Pero lo peor es que esa posición defensiva no evita los posibles ataques del virus. Habrá sistemas mejores y peores, más débiles, más inseguros; es posible, e incluso probable, que los virus encuentren fácilmente una vía de implantación y desarrollo, y que esos países menos avanzados no puedan evitar su transmisión. Así, los virus llegarán a nuestros países una y otra vez. La desconfianza y el miedo perdurarán. 

Solo hay una solución capaz de devolver la confianza a la población del mundo y permitir una completa recuperación económica: una Fuerza Universal estrictamente sanitaria, uniforme y preparada específicamente y con poderes para prevenir, detectar y bloquear posibles causas de pandemias en cualquier parte del mundo.  Dependería de una organización internacional (como la ONU o la OMS), contaría con personal técnico suficiente (sanitarios, investigadores, organizadores, etc.), recursos apropiados (incluidas reservas estratégicas) y protocolos excelentes.  
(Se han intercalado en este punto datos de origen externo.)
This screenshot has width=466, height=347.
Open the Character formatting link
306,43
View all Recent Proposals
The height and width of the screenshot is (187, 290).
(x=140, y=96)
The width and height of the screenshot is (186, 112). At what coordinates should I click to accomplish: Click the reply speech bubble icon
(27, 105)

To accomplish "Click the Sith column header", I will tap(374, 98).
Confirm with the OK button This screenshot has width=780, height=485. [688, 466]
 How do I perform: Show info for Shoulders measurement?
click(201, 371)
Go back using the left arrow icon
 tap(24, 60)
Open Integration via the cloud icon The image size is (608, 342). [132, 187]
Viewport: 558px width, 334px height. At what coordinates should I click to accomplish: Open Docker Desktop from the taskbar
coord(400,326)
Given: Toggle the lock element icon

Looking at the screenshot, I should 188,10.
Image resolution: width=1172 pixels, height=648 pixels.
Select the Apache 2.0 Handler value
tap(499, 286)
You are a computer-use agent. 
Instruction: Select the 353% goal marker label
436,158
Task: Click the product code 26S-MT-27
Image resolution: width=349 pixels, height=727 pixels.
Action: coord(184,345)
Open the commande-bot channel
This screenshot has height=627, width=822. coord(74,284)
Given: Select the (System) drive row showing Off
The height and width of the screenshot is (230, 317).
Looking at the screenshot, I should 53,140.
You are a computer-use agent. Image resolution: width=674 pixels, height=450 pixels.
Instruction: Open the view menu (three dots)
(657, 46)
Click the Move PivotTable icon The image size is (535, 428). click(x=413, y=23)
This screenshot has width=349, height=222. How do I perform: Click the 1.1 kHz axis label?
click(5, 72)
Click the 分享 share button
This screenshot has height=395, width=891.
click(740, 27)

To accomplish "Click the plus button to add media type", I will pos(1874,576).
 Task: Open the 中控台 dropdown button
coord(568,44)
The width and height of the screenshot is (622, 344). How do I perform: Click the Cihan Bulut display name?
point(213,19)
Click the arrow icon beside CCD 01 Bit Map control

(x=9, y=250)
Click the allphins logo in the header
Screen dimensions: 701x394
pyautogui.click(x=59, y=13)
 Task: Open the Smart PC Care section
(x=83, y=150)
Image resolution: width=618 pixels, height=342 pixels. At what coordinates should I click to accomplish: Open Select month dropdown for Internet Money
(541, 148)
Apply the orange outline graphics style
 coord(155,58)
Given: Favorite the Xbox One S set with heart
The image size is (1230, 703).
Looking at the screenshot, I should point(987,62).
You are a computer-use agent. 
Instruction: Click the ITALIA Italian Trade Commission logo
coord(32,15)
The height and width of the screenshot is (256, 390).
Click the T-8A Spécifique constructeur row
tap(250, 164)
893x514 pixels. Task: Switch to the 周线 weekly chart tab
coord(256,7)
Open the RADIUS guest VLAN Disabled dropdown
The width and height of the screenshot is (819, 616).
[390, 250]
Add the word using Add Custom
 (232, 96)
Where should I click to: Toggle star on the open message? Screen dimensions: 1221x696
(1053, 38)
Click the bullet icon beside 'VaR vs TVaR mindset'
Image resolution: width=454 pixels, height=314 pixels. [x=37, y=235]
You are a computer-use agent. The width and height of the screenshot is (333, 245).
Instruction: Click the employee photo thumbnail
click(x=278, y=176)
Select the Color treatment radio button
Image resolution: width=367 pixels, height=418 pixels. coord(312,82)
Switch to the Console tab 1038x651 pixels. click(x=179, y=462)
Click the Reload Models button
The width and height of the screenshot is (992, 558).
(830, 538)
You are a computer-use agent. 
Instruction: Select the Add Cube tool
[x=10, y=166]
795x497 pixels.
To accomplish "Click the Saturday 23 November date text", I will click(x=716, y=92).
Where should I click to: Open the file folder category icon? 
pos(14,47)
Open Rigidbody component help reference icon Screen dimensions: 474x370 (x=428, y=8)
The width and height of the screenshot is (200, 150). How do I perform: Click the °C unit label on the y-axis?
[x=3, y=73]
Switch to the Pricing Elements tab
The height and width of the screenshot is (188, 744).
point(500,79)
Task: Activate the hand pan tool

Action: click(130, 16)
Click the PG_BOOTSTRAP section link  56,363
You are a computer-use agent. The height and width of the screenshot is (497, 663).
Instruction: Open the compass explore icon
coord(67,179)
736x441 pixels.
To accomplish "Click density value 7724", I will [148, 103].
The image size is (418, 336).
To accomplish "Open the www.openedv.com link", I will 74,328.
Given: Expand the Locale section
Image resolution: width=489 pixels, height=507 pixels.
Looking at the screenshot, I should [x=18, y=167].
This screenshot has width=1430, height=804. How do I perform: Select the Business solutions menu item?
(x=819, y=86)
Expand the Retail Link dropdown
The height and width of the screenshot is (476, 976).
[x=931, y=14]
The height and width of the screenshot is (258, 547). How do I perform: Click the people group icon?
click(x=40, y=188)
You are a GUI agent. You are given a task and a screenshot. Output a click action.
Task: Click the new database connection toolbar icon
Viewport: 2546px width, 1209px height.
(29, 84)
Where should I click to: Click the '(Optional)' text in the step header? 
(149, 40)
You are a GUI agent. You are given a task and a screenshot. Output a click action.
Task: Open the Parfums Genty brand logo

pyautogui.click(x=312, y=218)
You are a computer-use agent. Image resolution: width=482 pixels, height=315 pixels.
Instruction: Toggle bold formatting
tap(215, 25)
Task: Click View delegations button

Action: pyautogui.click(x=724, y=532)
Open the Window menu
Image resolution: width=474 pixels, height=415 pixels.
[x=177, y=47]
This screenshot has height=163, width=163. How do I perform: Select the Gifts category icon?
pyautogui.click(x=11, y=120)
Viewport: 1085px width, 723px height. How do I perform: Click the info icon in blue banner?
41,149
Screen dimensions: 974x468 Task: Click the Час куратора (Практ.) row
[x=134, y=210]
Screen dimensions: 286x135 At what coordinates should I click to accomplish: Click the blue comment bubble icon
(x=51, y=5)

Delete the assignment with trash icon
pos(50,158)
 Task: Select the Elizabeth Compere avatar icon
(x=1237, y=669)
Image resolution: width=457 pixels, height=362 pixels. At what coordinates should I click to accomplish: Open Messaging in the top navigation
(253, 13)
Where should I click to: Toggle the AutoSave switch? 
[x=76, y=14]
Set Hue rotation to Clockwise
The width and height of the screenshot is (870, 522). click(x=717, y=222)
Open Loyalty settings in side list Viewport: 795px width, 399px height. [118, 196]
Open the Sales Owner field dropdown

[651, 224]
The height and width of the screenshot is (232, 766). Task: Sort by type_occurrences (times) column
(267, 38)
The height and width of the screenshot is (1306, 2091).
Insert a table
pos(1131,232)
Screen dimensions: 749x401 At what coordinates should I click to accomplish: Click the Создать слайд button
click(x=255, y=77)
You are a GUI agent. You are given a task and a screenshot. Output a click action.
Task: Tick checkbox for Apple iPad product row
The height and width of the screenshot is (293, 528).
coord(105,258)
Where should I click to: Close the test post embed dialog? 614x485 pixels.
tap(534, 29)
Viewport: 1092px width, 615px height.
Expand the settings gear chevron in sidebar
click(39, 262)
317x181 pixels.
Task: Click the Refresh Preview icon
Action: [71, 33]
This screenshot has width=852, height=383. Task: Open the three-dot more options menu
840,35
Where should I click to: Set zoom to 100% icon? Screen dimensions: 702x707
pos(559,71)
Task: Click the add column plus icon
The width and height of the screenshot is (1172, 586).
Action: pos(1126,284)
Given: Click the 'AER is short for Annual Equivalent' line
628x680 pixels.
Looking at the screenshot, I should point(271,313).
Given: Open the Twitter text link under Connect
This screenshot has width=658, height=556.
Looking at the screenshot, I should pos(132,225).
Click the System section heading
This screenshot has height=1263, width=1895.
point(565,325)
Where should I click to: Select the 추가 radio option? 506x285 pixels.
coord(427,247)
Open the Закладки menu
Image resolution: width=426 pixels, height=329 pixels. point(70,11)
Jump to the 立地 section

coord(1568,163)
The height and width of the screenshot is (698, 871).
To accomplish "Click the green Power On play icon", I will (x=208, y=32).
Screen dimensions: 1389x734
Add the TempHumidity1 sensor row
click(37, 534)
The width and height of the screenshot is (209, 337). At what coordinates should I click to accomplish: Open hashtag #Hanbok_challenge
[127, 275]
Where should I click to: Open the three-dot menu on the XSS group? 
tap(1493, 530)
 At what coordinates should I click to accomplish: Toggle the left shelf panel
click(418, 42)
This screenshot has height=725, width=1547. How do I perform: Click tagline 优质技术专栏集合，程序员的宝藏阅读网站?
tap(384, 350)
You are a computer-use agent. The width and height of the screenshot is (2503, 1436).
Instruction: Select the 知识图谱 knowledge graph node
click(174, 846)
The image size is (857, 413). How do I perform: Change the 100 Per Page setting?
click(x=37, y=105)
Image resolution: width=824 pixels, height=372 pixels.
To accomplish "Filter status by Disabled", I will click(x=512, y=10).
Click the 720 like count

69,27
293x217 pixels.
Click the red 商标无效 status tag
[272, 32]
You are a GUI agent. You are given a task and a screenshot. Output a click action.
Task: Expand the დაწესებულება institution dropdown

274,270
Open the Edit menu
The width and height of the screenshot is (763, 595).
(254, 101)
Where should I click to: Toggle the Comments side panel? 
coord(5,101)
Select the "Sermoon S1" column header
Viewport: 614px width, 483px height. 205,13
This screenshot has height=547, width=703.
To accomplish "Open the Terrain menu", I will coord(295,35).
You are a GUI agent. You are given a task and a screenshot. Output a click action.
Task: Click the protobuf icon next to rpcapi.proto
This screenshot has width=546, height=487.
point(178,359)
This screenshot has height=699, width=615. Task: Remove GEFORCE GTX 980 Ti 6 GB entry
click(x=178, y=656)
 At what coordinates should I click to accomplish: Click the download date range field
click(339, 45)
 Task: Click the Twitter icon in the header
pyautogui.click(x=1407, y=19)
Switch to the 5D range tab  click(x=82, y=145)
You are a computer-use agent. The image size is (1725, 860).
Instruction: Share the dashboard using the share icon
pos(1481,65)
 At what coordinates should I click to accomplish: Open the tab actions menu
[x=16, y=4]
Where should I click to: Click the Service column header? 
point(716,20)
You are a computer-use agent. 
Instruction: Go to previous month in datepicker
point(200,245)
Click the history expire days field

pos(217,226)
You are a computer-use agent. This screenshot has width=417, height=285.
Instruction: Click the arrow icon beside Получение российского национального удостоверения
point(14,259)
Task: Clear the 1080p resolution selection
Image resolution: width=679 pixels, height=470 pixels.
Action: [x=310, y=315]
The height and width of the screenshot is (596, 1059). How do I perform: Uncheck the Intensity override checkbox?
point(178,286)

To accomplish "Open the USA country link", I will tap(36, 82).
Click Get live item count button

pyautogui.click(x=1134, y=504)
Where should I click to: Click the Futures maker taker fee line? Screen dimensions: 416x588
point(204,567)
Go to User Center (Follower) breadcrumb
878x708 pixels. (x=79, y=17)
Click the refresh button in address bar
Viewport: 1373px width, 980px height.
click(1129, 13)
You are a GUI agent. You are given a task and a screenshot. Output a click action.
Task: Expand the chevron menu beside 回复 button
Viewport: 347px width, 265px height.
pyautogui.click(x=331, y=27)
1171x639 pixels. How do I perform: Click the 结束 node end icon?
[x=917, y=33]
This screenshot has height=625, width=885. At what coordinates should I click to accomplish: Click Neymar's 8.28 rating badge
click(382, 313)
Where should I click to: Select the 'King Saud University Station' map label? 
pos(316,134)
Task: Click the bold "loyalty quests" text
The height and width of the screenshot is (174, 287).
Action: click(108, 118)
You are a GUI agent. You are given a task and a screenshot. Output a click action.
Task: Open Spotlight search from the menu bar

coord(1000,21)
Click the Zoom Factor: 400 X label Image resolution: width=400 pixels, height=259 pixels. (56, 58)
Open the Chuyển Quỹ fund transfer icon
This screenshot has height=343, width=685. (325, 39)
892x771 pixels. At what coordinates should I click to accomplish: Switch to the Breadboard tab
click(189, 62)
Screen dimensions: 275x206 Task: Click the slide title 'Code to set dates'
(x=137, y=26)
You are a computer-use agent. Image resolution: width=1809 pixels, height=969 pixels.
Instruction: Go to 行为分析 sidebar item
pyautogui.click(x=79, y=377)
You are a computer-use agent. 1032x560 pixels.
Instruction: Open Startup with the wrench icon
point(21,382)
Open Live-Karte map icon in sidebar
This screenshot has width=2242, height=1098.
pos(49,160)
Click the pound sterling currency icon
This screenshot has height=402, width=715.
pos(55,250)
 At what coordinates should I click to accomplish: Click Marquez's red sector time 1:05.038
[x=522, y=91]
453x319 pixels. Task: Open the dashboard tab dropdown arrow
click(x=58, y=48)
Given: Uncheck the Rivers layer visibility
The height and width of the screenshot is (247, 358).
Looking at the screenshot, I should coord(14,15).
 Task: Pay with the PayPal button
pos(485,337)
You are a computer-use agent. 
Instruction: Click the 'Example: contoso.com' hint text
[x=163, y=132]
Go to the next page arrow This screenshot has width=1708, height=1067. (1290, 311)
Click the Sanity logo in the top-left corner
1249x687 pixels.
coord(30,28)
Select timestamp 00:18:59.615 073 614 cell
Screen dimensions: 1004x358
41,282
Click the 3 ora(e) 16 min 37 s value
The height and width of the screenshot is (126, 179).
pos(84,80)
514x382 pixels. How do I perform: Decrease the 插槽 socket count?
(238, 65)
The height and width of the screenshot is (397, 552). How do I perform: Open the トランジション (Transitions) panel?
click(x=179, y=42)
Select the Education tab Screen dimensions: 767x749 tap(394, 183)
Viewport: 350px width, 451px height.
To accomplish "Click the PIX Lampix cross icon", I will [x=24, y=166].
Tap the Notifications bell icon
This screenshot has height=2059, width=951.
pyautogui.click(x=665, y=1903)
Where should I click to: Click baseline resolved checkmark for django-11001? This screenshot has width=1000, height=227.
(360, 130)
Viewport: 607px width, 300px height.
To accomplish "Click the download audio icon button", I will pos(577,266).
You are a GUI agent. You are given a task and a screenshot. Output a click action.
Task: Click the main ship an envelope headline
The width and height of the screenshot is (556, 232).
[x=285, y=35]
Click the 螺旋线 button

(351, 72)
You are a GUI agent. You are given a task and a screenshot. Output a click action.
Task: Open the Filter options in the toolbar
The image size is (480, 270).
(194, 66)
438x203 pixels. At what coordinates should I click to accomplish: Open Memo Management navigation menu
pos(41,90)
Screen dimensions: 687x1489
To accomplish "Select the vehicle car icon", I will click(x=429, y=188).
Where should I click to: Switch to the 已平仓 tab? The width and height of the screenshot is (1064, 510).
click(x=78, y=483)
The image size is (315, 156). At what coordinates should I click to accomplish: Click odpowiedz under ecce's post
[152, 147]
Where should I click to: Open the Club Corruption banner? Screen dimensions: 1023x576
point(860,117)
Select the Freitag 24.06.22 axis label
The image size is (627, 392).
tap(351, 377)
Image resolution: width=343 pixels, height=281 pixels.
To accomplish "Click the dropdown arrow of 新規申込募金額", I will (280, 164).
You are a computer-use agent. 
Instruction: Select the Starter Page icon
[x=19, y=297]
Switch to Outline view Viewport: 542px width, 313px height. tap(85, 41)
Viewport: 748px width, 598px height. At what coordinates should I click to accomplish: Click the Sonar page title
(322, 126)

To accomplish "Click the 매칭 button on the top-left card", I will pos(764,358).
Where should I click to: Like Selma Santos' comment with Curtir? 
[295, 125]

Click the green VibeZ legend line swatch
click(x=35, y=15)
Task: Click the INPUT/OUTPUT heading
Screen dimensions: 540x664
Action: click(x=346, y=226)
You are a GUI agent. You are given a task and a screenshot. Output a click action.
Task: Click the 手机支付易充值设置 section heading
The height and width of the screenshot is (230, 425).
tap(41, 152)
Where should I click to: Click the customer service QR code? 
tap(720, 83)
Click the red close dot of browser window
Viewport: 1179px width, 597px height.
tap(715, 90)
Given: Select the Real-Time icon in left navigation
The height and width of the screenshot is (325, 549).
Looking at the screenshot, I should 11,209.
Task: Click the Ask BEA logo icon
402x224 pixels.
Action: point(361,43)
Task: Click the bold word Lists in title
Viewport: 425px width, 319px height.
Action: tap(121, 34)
Esta Fuerza tendría la implantación adecuada y la capacidad de estar presente en cuestión de horas en cualquier punto del planeta para bloquear cualquier intento de invasión, con los mejores medios y aplicaría, allí donde vaya, la misma capacidad y rigor y los procedimientos más avanzados, se trate de un país desarrollado y rico o de uno empobrecido o en guerra. Es una solución mucho más barata, porque liberaría y consolidaría recursos nacionales con similar función. Algunos neoliberales nos alertarán de periodos de larga ociosidad; no les hagamos caso, los sanitarios no pueden vivir sin ser útiles, investigar y ayudar a los demás. Ello no quiere decir que se deba dejar de reforzar la sanidad pública española (nuestros resultados en la lucha contra la covid-19 van a ser intolerables y exigen una reflexión global). Además, liberar medios nacionales en el terreno epidemiológico favorecerá el resto de mejoras necesarias. 

La reflexión sobre la etiología profunda de la experiencia covid-19 puede ser, en lo que tenga de amplia, profunda y honesta, un punto de partida útil para la construcción de esa herramienta, pero las causas y, sobre todo, la búsqueda de las culpas, no es lo más importante.

 Sí lo es, por el contrario, construir un sólido instrumento de cooperación universal para debatir y construir: de ello depende que nuestra civilización (todas, esta u otra, serán la nuestra) sea cada vez más humana, es decir, siga creciendo en sus valores esenciales (tolerancia, empatía, libertad... ) y permita sobrevivir a la especie.

Fundación Jiménez Díaz, habitación 5608, 5 de abril de 2020. 

28 días de covid-19, casa, hospital, convalecencia.